PromptTTS 2: Describing and Generating Voices with Text Prompt
Original Paper: https://arxiv.org/abs/2309.02285
By: Yichong Leng, Zhifang Guo, Kai Shen, Xu Tan, Zeqian Ju, Yanqing Liu, Yufei Liu, Dongchao Yang, Leying Zhang, Kaitao Song, Lei He, Xiang-Yang Li, Sheng Zhao, Tao Qin, Jiang Bian
Abstract:
Speech conveys more information than text, as the same word can be uttered in various voices to convey diverse information.
Compared to traditional text-to-speech (TTS) methods relying on speech prompts (reference speech) for voice variability, using text prompts (descriptions) is more user-friendly since speech prompts can be hard to find or may not exist at all.
TTS approaches based on the text prompt face two main challenges:
1) the one-to-many problem, where not all details about voice variability can be described in the text prompt
2) the limited availability of text prompt datasets, where vendors and large cost of data labeling are required to write text prompts for speech.
In this work, we introduce PromptTTS 2 to address these challenges with a variation network to provide variability information of voice not captured by text prompts, and a prompt generation pipeline to utilize the large language models (LLM) to compose high quality text prompts.
Specifically, the variation network predicts the representation extracted from the reference speech (which contains full information about voice variability) based on the text prompt representation.
For the prompt generation pipeline, it generates text prompts for speech with a speech language understanding model to recognize voice attributes (e.g., gender, speed) from speech and a large language model to formulate text prompts based on the recognition results.
Experiments on a large-scale (44K hours) speech dataset demonstrate that compared to the previous works, PromptTTS 2 generates voices more consistent with text prompts and supports the sampling of diverse voice variability, thereby offering users more choices on voice generation.
Additionally, the prompt generation pipeline produces high-quality text prompts, eliminating the large labeling cost. The demo page of PromptTTS 2 is available online.
Summary Notes
Artificial Intelligence (AI) and machine learning have significantly improved text-to-speech (TTS) systems, making them sound more natural.
Yet, achieving a variety of voices easily remains a challenge. Microsoft Research introduces an innovative solution, PromptTTS 2, which uses text prompts to describe and generate different voice characteristics effortlessly.
Key Challenges with Voice Variability in TTS
Creating varied voices in TTS systems faces two main obstacles:
- One-to-Many Issue: A single text prompt might need to represent various voices, complicating the capture of every voice nuance.

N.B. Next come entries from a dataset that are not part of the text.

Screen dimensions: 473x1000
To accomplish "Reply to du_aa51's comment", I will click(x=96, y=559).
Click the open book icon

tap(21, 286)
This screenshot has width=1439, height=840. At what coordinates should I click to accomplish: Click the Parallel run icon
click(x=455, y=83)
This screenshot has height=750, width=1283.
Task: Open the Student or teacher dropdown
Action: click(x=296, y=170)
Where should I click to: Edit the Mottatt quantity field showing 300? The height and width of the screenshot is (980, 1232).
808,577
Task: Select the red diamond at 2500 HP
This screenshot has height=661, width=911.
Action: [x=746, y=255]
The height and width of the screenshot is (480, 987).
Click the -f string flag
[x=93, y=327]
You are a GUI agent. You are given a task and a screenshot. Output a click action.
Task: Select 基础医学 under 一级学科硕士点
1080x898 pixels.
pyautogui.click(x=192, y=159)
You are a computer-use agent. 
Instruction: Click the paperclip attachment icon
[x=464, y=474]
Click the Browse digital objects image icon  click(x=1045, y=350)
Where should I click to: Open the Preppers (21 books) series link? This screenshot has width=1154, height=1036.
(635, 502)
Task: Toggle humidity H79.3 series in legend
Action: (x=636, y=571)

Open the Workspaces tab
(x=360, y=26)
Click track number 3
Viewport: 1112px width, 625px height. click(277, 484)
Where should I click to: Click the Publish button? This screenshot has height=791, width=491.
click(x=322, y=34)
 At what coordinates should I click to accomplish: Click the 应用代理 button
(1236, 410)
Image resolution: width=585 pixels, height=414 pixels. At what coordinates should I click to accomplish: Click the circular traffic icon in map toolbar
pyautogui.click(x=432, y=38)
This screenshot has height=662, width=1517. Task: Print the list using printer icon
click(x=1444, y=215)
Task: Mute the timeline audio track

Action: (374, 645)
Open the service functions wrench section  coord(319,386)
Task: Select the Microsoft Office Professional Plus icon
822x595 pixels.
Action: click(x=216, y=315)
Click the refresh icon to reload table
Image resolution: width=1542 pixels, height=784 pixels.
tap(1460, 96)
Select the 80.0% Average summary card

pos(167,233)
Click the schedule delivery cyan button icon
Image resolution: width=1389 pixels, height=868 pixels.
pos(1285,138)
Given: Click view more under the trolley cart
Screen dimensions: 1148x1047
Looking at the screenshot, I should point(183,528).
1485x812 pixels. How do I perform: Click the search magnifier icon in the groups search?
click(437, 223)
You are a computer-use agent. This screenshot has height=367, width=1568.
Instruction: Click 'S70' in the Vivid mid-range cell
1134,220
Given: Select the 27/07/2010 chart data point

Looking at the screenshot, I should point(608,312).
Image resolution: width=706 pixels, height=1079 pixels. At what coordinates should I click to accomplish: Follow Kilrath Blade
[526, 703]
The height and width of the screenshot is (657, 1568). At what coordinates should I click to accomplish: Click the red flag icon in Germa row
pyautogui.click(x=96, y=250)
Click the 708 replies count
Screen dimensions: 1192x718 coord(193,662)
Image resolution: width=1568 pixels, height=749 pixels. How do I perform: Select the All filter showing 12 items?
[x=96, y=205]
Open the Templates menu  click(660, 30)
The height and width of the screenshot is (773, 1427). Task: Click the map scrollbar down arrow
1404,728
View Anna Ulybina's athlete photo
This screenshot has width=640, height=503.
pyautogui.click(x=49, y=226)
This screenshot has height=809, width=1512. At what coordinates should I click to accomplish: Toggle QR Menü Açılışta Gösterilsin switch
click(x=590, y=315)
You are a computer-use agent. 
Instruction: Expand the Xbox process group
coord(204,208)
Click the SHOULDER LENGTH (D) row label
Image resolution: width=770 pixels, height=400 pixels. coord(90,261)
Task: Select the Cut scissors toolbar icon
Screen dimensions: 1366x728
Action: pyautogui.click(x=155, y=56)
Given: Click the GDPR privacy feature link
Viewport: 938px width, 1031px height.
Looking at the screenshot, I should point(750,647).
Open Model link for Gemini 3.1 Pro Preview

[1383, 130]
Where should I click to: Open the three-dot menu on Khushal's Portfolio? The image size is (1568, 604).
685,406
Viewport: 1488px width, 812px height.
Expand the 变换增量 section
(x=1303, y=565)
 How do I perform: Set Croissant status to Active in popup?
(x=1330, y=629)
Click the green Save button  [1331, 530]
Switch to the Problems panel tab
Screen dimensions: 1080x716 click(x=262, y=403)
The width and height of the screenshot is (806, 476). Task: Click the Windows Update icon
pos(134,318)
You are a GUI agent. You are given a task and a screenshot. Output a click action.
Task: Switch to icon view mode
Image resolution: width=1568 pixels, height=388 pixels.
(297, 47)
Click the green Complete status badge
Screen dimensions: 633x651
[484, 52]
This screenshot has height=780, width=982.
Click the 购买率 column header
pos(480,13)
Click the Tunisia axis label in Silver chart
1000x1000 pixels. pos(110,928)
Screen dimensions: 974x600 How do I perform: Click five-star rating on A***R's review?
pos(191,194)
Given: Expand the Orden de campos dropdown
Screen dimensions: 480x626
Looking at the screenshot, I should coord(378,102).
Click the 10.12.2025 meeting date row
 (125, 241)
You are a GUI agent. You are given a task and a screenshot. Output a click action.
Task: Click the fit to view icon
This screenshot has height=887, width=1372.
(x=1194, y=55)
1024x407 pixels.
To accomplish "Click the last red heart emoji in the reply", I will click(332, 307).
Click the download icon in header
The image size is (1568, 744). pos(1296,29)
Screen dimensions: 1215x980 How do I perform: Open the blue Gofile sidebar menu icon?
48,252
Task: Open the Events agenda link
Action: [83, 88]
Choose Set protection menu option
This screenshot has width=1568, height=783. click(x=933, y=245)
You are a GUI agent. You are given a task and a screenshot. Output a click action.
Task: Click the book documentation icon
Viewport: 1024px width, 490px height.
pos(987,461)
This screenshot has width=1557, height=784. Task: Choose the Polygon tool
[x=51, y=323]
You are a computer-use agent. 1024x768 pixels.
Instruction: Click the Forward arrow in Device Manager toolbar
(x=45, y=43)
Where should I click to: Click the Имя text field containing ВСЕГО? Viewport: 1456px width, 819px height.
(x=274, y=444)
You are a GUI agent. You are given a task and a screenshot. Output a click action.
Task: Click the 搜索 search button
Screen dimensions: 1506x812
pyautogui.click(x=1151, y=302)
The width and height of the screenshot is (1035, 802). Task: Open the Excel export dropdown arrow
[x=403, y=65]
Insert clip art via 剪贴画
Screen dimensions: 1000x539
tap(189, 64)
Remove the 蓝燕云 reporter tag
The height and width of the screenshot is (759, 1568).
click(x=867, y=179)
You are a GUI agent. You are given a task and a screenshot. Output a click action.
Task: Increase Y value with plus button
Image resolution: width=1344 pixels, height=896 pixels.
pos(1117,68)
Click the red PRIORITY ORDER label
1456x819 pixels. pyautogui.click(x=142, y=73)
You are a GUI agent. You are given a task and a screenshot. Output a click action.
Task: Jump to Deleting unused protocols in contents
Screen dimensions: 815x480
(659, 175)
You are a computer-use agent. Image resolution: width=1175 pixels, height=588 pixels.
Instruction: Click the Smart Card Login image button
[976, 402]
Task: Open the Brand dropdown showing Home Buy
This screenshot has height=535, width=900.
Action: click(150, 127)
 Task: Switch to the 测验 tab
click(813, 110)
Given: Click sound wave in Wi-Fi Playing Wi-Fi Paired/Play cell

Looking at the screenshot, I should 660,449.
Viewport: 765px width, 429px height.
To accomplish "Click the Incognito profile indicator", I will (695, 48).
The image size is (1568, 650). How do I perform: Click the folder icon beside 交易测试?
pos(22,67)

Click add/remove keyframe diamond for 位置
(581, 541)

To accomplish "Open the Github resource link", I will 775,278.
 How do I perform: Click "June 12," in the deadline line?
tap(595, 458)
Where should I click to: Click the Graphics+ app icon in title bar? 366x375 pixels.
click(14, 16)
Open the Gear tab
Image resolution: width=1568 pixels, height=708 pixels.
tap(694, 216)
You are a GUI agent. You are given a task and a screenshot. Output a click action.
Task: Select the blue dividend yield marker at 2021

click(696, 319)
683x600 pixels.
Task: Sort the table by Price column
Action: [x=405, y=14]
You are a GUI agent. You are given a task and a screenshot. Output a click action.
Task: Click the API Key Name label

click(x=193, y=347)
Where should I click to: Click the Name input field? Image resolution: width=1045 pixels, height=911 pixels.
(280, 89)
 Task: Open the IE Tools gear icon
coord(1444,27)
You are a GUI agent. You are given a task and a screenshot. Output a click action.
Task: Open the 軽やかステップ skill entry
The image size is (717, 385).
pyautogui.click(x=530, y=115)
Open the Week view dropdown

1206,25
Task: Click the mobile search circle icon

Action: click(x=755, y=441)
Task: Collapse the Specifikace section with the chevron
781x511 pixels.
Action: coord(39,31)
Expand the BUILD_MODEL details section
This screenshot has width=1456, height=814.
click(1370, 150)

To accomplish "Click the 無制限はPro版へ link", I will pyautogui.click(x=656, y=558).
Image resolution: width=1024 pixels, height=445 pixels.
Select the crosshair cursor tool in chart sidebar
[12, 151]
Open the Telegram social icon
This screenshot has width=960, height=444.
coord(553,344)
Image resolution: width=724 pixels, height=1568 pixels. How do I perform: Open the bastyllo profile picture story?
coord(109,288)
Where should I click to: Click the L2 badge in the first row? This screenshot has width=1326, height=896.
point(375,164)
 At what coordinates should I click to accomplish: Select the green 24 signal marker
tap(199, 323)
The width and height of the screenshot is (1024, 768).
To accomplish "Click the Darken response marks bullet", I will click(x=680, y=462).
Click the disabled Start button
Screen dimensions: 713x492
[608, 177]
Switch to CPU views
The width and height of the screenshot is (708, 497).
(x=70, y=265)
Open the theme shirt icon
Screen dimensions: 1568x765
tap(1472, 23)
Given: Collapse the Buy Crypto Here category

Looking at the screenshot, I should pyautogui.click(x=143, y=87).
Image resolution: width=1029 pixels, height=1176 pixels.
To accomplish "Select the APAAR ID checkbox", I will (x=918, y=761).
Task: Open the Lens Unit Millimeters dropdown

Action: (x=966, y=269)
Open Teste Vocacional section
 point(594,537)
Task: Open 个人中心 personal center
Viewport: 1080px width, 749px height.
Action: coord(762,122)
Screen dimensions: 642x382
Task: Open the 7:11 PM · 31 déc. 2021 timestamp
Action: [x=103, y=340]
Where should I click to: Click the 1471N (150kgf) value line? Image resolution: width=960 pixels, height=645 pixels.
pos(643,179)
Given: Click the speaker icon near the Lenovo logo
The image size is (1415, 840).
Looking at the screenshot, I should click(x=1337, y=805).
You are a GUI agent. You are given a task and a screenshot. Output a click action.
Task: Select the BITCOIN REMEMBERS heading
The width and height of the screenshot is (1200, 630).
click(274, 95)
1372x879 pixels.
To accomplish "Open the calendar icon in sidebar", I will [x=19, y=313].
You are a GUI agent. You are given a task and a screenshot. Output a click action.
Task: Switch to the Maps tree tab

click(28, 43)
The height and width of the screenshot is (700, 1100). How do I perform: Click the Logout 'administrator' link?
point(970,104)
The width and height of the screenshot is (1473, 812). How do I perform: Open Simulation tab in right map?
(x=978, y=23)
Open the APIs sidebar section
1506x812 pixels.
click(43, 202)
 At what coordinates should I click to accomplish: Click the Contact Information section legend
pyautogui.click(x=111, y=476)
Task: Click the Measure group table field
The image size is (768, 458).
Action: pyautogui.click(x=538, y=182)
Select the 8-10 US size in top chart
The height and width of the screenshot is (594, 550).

- Data Gathering Difficulty: Compiling detailed text prompts that describe voice traits is expensive and time-consuming.
Introducing PromptTTS 2
PromptTTS 2 brings new strategies to overcome these challenges:
- Variation Network: It fills in the missing information about voice variability from text prompts, using a reference speech and a diffusion model during training. This tackles the one-to-many issue and allows for more flexible voice generation.
- Prompt Generation Pipeline: This automated system generates quality text prompts by understanding speech attributes and using a large language model (LLM) to write prompts. It reduces the need for manual prompt creation and enables the development of diverse voice datasets more easily.
How PromptTTS 2 Works
PromptTTS 2's system architecture includes:
- TTS Module: Responsible for synthesizing speech.
- Style Module: Extracts prompt and reference representations, allowing voice synthesis with just text prompts, thanks to the variation network.
The Role of LLM in Generating Prompts
Using a large language model for prompt generation is crucial. It detects speech attributes like gender and accent and creates descriptive sentences.
This ensures a wide range of detailed text prompts, leading to more varied voice synthesis.
Achievements and Future Possibilities
PromptTTS 2 marks a significant advancement by:
- Introducing a Diffusion-Based Variation Network to manage voice variability.
- Creating an Automated Text Prompt Generation system, reducing reliance on manual prompts.
- Showing excellent results in Voice Consistency and Variability with text prompts.
Looking ahead, there's potential to extract more attributes and apply this technique to other voice generation areas, opening up exciting opportunities for AI developers.
Conclusion
PromptTTS 2 represents a major step forward in solving voice variability challenges in TTS systems. By combining variation networks with LLM for prompt generation, it provides a flexible and quality solution for voice generation.
This innovation reduces the need for extensive manual work and paves the way for creating more natural and diverse speech outputs in TTS systems.
Further Reading
For those interested in exploring more, reviewing literature on TTS advancements, neural networks, and machine learning applications in speech synthesis is advisable.
This will deepen your understanding of the technologies and innovations driving the future of TTS systems.